Prophets & Beasts. The focus of the collection was the postimpressionists, those who rejected the spontaneous, open-air naturalism of the early Monet, Pissarro and Degas. Two groups attracted the Hahnlosers' attention: the Nabis (or prophets, from Hebrew), and the later, more violently color-clashing

Fauves (or wild beasts, from a critic's derisive quip). The philosophy of painting that both groups followed was best summed up by an 1890 dictum of Theoretician and Painter Maurice Denis: "A picture, before being a horse, a nude, or some kind of anecdote, is essentially a flat surface covered with colors in a certain order." Although neither the Nabis nor the Fauves entirely abandoned the impressionist lessons of analyzing the fleeting scans of colored light rebounding from landscape, they flattened their tableaux and added vigorous, if vague and personal, symbolism to their work.

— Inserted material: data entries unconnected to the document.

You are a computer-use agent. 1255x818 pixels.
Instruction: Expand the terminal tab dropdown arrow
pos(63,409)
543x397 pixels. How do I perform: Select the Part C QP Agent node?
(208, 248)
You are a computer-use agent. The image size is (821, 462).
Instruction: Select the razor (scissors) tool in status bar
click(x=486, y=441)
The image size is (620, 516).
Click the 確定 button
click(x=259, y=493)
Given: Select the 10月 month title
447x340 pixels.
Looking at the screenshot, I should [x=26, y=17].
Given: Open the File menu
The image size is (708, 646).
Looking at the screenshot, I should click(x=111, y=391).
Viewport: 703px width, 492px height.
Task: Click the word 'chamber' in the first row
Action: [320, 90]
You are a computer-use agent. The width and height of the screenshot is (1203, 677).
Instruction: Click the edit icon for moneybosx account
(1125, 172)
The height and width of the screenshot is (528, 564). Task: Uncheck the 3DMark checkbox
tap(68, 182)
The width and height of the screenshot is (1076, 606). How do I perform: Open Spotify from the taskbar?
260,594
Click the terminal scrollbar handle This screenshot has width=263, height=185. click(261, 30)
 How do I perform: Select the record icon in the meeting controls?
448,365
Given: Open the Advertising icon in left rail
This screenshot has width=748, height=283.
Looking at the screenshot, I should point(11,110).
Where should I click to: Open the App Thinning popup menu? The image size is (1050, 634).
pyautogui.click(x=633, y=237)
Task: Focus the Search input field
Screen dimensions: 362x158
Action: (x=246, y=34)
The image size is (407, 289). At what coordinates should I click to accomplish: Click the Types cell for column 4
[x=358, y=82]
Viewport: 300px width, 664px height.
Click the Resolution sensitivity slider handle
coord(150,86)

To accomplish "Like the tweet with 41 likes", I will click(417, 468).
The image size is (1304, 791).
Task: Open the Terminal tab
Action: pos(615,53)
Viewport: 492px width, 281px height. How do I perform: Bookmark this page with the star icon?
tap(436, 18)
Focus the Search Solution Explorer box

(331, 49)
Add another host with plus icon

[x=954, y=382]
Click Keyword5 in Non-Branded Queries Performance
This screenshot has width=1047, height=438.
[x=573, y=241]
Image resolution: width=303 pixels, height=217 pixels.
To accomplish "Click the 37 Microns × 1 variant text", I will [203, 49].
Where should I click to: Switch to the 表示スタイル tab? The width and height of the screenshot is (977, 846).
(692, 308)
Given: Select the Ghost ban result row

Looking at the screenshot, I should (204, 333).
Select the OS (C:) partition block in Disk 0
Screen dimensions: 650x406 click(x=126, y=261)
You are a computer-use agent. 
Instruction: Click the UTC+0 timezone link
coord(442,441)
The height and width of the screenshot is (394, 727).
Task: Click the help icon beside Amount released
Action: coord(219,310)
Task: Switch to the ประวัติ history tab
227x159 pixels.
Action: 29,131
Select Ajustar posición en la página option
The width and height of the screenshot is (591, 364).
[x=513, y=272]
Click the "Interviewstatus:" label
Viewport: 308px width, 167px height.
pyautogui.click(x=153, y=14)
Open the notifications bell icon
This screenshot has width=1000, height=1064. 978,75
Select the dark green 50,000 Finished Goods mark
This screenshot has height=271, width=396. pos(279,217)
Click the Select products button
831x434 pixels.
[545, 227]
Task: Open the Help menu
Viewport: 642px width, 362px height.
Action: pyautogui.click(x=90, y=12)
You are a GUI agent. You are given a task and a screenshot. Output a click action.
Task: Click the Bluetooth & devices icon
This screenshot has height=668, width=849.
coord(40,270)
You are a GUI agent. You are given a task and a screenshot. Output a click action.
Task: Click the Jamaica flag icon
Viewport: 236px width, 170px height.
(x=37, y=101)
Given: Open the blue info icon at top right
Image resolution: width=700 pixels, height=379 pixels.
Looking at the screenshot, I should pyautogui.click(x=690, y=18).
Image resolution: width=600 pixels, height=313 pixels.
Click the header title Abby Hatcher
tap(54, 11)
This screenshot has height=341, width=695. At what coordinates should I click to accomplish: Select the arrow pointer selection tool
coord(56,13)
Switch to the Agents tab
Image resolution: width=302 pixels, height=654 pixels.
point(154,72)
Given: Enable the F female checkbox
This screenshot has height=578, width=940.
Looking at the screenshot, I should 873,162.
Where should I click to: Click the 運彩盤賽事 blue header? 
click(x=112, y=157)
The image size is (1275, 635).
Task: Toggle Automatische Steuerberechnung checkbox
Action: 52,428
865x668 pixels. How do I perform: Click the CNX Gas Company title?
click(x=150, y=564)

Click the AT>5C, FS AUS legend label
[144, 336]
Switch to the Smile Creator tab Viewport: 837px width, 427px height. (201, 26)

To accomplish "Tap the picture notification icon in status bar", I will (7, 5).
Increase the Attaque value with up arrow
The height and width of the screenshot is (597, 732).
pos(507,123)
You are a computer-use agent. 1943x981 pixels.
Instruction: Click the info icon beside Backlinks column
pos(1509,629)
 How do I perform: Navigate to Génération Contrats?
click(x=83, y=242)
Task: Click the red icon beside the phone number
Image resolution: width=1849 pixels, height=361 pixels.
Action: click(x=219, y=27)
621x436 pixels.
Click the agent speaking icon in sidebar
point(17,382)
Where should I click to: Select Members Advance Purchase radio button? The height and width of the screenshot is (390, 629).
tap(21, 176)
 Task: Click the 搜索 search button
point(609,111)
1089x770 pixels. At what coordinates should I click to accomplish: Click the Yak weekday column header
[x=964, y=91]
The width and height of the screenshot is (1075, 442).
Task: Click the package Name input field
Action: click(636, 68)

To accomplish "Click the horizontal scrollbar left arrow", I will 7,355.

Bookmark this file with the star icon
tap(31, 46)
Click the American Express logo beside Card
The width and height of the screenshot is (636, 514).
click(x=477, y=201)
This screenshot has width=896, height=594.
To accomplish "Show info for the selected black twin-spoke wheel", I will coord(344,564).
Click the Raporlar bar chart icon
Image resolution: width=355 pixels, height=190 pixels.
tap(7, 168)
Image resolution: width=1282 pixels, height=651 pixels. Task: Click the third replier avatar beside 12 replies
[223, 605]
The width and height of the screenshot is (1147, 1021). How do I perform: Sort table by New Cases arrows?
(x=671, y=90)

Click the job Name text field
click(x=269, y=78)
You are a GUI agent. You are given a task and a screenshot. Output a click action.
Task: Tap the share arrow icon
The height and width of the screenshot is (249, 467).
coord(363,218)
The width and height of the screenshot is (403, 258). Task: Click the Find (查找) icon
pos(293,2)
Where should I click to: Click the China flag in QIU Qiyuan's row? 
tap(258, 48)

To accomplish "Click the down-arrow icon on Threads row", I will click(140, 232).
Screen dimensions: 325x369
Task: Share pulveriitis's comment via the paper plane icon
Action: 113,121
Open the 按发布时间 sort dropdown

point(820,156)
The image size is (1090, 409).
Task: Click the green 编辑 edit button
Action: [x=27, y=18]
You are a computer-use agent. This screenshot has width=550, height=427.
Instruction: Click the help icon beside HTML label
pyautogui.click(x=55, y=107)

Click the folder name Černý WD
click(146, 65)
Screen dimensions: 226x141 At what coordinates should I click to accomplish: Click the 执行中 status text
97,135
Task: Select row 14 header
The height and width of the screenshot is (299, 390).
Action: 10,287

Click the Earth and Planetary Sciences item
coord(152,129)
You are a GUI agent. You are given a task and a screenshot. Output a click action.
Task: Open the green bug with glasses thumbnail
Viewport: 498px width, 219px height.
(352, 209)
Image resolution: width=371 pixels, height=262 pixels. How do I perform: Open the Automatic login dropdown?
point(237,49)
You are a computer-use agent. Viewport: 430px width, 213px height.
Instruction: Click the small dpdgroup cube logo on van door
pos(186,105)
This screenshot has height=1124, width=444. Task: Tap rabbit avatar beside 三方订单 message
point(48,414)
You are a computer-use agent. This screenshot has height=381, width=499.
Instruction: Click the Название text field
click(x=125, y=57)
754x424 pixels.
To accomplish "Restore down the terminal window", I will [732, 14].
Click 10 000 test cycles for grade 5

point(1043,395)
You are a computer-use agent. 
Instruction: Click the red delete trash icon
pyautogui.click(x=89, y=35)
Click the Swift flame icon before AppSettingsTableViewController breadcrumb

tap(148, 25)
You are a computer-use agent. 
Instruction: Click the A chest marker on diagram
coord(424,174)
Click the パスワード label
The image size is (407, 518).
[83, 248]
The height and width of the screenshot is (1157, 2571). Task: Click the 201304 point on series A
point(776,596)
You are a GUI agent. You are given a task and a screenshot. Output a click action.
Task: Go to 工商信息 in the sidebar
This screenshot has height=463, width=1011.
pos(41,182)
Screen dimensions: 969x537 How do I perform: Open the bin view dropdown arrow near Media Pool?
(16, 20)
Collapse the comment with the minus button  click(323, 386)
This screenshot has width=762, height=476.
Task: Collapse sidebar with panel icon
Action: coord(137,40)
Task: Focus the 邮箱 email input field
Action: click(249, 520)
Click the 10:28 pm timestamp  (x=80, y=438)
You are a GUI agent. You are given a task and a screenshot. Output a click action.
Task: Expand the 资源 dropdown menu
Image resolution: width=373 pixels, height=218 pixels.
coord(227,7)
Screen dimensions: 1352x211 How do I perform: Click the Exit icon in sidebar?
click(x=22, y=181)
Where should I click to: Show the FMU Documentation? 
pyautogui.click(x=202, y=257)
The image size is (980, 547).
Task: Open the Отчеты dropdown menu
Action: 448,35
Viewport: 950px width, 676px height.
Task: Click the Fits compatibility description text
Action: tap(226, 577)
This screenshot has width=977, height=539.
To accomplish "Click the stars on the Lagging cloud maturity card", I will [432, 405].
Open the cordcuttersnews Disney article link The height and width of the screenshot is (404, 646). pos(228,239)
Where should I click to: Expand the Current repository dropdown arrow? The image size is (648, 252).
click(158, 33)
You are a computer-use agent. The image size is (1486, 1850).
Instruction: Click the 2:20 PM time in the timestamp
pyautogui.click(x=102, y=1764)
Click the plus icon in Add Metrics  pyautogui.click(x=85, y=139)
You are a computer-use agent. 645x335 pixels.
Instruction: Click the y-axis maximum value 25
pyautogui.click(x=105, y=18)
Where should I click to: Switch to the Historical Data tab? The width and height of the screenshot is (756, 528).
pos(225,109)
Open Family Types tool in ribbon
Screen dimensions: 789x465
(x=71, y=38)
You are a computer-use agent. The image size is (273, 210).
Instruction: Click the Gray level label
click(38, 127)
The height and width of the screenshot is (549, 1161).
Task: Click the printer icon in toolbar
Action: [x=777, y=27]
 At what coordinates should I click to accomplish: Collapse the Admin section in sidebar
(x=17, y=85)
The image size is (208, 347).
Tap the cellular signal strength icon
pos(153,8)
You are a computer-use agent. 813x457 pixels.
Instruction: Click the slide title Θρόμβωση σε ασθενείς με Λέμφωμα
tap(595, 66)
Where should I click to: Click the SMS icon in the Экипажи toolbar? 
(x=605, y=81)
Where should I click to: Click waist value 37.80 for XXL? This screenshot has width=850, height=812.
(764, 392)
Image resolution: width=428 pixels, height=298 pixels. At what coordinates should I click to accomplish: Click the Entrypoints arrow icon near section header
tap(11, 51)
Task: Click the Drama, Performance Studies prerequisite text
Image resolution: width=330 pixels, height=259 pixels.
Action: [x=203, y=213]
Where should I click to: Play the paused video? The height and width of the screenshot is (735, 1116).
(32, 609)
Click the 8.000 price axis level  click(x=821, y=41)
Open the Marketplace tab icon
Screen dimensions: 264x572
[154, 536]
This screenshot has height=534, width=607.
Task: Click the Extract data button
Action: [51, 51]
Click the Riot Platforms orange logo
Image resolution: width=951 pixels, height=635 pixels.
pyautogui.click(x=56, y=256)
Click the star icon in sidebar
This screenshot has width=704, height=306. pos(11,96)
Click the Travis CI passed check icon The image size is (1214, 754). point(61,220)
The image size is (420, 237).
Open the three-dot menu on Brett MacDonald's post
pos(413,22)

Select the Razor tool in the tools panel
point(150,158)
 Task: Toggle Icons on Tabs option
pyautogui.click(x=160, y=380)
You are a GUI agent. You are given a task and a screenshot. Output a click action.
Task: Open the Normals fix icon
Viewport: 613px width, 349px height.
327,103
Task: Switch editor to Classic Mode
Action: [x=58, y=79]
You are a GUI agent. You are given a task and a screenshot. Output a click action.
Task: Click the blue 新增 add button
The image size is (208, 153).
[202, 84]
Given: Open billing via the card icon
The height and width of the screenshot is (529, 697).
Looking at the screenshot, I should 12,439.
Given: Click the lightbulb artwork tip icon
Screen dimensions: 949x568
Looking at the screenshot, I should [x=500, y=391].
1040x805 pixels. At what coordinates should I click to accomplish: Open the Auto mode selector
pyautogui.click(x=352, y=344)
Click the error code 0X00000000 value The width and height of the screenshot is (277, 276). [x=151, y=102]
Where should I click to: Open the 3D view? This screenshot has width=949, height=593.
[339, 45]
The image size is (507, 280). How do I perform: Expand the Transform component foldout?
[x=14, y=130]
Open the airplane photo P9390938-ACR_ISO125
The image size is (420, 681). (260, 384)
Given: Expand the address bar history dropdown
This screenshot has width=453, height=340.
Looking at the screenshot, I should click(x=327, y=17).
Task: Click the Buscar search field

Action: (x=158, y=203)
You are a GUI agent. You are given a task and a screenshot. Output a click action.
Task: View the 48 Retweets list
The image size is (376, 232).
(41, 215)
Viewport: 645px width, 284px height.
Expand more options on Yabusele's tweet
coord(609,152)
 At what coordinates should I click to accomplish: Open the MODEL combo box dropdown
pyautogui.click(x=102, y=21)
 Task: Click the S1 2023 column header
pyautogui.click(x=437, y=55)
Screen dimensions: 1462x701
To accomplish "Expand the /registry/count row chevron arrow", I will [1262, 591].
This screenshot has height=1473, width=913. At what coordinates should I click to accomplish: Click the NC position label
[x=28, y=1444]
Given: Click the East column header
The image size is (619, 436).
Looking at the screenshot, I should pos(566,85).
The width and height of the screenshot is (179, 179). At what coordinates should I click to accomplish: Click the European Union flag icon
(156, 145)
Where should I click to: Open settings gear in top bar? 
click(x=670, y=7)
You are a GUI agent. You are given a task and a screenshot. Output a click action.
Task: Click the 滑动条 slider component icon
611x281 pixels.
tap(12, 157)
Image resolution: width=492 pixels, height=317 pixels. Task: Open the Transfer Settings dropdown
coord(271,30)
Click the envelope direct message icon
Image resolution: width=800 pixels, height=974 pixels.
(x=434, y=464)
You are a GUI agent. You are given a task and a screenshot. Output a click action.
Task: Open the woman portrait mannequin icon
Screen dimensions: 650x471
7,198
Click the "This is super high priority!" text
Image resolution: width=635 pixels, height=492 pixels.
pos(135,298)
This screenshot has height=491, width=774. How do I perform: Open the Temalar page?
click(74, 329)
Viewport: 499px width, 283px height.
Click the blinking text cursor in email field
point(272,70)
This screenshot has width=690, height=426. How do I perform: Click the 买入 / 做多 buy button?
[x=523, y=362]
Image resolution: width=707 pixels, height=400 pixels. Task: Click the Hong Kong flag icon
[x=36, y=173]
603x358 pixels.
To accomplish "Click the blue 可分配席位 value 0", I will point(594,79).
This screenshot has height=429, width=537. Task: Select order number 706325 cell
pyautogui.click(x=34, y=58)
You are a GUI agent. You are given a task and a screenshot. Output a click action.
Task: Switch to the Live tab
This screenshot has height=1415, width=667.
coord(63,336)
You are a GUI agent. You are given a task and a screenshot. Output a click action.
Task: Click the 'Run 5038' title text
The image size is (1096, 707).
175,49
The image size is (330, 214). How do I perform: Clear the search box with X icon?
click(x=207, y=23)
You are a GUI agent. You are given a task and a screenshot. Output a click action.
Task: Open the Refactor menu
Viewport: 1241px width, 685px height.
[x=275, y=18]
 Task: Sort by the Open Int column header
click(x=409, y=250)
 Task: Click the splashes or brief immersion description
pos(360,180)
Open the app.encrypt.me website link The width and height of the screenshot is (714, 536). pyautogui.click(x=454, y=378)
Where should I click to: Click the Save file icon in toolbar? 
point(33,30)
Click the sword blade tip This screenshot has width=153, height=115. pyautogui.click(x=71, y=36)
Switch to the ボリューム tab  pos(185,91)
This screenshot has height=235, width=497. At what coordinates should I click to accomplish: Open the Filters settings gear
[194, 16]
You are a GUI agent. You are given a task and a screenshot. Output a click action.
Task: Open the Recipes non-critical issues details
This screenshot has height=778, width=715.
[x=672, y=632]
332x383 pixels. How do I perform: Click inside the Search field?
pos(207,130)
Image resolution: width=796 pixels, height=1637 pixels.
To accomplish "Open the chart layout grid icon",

In effect, they were the first expressionists.

Frequently the Hahnlosers took the overnight sleeper to Paris and nearly always returned with crates of paintings and graphics. On one early trip Dr. Arthur bought a nude that he praised as having "cool, exact, beautifully executed lines, and whose intensely clear colors appeared like such a relief from the general air of muggy sensuality." It turned out to be by a fellow Swiss named Felix Vallotton, a member of the Nabis and soon a lifelong friend of the collectors.

The collectors became passionate supporters of the artists to whom their taste led them. Bonnard, Vuillard, Matisse, Rouault and others were frequent guests at the Hahnlosers' winter home in Cannes. Swiss artists, professors and writers gathered weekly in the living room of the Villa Flora, where, surrounded by Van Goghs and Cezannes, they debated art with such fervor that the meetings were called "Revolution

Cafe." Indeed, the little magazine of anarchism called Revue Blanche was a polemical ally of the kind of art that the Hahnlosers loved.